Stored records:
>>
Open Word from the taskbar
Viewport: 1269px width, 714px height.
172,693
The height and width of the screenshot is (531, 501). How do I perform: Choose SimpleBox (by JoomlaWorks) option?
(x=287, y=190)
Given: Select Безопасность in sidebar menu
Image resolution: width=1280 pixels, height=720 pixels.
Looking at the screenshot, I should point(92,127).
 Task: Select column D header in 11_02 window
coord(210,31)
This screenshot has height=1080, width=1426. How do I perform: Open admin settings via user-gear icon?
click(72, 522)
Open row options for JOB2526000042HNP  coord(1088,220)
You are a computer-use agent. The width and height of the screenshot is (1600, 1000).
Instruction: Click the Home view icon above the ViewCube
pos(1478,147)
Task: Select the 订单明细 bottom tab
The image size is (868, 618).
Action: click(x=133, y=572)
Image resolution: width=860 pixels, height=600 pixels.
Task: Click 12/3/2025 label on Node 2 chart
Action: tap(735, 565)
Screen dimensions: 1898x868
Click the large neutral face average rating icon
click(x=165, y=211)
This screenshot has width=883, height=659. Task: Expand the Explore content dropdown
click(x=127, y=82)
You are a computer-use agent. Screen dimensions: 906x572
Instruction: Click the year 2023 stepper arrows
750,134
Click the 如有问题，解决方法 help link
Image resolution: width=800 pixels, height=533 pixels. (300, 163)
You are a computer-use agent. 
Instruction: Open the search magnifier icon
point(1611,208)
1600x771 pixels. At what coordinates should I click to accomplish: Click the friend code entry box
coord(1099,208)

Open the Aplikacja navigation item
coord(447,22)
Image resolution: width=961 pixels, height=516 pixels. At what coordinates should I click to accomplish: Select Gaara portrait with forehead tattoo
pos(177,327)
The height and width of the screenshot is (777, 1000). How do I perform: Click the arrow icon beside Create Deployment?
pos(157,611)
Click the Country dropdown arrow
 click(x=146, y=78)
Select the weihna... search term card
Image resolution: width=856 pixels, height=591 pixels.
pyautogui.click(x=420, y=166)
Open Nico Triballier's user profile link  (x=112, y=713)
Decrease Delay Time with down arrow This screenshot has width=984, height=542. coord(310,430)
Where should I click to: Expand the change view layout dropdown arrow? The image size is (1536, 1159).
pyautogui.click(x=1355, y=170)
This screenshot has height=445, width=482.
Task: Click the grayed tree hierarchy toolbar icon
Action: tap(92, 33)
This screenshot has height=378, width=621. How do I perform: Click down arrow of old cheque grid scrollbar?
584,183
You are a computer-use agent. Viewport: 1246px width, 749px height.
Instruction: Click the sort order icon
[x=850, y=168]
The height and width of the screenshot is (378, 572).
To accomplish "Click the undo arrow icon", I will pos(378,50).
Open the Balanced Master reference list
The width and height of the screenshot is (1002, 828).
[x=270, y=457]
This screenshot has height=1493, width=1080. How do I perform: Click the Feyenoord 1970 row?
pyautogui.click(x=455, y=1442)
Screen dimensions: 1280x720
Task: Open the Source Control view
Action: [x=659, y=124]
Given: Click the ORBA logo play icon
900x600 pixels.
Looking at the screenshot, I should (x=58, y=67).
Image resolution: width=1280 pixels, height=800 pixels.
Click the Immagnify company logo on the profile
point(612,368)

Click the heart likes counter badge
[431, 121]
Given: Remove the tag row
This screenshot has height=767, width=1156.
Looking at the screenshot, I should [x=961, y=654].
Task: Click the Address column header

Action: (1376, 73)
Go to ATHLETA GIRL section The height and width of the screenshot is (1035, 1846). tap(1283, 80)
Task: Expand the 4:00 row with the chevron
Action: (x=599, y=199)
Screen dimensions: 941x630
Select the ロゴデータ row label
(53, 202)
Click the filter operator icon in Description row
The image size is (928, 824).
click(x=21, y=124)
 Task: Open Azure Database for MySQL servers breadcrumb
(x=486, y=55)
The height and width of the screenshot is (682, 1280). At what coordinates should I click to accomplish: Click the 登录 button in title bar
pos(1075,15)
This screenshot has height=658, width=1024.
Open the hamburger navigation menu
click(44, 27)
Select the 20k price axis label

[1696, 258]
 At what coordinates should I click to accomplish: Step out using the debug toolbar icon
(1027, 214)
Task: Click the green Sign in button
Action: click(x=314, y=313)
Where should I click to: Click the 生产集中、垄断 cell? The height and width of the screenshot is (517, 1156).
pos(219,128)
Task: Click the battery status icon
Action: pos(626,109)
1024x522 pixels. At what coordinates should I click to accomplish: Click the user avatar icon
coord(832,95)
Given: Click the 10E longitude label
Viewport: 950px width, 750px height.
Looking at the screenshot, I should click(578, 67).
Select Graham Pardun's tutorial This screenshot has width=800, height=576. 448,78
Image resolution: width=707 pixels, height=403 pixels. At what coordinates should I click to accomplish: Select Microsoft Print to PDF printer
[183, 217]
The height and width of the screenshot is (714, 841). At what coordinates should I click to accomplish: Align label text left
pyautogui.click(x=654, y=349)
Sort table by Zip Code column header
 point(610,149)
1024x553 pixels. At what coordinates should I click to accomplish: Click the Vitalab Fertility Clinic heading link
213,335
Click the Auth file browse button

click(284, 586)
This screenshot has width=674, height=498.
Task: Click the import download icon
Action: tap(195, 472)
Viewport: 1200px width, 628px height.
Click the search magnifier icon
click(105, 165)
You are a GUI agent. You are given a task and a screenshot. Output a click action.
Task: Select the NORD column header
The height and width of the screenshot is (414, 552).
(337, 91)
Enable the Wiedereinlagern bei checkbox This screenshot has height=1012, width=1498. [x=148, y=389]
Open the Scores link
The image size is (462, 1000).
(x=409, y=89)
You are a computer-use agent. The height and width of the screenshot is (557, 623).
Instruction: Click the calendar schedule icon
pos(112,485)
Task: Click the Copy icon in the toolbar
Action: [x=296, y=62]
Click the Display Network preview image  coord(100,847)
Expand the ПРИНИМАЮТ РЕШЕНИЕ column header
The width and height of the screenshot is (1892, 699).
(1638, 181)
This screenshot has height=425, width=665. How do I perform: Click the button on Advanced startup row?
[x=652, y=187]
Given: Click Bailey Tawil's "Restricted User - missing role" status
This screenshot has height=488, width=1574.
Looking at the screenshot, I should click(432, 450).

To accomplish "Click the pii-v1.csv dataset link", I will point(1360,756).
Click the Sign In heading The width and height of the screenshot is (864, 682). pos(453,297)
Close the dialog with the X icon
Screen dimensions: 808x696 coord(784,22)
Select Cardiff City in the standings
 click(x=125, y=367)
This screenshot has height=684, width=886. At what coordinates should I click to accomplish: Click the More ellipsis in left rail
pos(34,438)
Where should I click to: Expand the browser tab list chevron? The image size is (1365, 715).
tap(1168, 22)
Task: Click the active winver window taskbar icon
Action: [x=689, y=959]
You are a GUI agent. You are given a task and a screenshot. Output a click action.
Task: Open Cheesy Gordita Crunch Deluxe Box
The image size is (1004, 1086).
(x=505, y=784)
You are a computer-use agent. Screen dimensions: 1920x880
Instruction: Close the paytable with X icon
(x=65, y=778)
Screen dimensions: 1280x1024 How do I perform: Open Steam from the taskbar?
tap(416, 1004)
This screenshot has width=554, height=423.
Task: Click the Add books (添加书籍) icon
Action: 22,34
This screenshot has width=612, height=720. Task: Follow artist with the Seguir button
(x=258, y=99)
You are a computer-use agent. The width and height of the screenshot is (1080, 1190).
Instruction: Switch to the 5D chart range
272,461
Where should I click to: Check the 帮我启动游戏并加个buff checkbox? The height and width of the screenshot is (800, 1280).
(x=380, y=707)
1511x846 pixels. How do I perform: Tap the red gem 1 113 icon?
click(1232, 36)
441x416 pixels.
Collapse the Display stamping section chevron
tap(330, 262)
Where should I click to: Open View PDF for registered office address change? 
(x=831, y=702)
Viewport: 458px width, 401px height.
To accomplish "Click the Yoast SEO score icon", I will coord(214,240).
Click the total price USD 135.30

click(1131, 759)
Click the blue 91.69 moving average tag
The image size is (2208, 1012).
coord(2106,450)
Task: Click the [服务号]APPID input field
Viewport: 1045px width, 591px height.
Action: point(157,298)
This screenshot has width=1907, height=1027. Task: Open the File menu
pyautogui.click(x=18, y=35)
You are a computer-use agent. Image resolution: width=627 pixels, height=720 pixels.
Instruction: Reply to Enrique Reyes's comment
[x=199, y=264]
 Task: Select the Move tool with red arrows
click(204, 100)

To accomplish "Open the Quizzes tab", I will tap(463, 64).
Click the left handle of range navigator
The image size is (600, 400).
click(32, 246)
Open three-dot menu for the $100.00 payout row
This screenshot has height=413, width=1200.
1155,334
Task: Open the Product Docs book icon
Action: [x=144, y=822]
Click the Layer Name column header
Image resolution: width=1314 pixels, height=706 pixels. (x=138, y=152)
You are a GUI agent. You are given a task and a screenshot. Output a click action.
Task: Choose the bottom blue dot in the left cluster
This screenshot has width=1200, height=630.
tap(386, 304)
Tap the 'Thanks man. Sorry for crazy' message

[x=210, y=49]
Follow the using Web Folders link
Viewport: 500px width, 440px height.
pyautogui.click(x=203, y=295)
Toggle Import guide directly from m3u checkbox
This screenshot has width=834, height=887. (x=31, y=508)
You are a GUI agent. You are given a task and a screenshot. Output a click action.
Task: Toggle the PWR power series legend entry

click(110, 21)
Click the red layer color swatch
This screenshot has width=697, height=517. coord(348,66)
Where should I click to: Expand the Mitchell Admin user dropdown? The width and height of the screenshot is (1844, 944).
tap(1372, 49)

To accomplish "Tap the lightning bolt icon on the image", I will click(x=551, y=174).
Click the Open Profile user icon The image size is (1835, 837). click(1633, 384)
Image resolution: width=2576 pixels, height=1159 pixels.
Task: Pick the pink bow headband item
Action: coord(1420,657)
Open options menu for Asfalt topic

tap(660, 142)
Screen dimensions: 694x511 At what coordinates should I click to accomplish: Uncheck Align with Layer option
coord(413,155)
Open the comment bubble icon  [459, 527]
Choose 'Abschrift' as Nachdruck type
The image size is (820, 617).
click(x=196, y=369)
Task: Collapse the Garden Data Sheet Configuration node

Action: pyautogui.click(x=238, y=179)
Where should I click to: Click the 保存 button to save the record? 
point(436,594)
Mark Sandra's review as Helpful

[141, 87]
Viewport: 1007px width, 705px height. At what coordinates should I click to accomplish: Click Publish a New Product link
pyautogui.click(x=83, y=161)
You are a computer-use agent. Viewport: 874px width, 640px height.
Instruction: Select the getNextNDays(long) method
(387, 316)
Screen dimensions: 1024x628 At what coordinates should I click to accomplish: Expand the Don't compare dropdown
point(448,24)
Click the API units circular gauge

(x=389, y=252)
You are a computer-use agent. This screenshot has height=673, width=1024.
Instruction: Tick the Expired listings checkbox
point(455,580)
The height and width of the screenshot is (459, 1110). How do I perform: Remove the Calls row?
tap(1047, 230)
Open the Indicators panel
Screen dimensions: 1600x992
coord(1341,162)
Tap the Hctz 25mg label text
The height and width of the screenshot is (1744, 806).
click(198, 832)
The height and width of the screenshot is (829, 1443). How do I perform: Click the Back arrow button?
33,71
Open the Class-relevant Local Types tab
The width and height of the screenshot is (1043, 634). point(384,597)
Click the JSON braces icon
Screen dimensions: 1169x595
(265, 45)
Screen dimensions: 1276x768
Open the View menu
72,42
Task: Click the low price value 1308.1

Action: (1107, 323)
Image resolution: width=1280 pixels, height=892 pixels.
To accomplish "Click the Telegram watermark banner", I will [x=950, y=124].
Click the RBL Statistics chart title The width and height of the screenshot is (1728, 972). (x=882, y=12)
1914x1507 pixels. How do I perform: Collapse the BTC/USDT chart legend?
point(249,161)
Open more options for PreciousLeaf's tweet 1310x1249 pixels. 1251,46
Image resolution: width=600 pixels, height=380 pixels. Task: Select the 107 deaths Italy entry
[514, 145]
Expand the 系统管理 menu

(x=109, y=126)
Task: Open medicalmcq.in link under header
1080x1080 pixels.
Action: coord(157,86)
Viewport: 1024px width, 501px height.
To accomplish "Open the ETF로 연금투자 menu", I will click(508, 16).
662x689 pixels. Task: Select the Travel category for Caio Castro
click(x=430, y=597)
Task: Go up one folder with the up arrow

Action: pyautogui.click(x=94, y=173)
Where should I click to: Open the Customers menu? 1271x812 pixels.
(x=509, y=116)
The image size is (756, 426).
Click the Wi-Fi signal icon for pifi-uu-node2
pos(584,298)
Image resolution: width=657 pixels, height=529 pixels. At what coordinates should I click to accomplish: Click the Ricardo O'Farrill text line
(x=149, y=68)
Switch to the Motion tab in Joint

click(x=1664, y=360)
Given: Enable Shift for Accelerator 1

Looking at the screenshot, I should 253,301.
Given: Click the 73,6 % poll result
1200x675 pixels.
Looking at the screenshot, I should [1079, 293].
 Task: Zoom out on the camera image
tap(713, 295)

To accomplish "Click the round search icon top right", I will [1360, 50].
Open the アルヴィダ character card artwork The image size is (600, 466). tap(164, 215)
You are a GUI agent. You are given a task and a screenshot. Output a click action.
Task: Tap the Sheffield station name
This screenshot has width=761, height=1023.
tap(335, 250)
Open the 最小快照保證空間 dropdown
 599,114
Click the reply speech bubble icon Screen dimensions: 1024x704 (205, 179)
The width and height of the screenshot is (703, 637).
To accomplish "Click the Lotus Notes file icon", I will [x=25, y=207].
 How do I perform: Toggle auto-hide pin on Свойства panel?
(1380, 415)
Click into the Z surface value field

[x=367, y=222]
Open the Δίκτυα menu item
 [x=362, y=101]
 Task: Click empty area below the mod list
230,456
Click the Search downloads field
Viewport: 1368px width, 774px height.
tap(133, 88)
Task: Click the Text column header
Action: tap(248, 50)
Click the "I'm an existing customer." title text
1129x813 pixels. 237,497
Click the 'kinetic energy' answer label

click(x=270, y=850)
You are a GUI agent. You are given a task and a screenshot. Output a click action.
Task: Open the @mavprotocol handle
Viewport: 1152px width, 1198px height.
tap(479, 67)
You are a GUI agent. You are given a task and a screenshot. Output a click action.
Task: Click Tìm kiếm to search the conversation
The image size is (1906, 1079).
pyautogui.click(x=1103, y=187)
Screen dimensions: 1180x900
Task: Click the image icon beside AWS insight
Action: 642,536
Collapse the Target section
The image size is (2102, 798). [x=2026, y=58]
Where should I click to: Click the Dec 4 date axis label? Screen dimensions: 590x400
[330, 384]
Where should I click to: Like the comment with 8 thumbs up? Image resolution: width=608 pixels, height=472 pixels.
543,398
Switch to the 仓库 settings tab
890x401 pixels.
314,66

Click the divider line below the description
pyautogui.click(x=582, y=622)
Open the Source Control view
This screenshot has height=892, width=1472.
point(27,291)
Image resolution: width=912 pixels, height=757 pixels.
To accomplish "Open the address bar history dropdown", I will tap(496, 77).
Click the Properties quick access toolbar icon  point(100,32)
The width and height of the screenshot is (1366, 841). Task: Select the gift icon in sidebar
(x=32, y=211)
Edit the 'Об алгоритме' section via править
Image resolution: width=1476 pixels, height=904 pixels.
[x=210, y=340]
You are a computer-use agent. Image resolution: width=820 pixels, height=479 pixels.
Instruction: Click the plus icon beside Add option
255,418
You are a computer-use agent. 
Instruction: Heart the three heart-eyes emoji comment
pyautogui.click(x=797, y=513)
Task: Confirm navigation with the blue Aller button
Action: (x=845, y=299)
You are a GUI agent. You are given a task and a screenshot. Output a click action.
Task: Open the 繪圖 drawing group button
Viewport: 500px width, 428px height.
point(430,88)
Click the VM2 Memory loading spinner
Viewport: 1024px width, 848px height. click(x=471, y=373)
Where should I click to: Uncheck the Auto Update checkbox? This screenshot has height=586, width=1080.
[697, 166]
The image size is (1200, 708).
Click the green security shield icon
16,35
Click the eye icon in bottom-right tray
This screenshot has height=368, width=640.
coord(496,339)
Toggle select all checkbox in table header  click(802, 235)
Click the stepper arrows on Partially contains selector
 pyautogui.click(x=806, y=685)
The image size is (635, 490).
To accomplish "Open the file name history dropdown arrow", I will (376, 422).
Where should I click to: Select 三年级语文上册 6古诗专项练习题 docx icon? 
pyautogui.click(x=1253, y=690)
<<
WHAT YOU SHOULD DO: Which lines in the records above contain the string "bubble"? Copy each one.

THE COMPLETED TASK:
Open the comment bubble icon  [459, 527]
Click the reply speech bubble icon Screen dimensions: 1024x704 (205, 179)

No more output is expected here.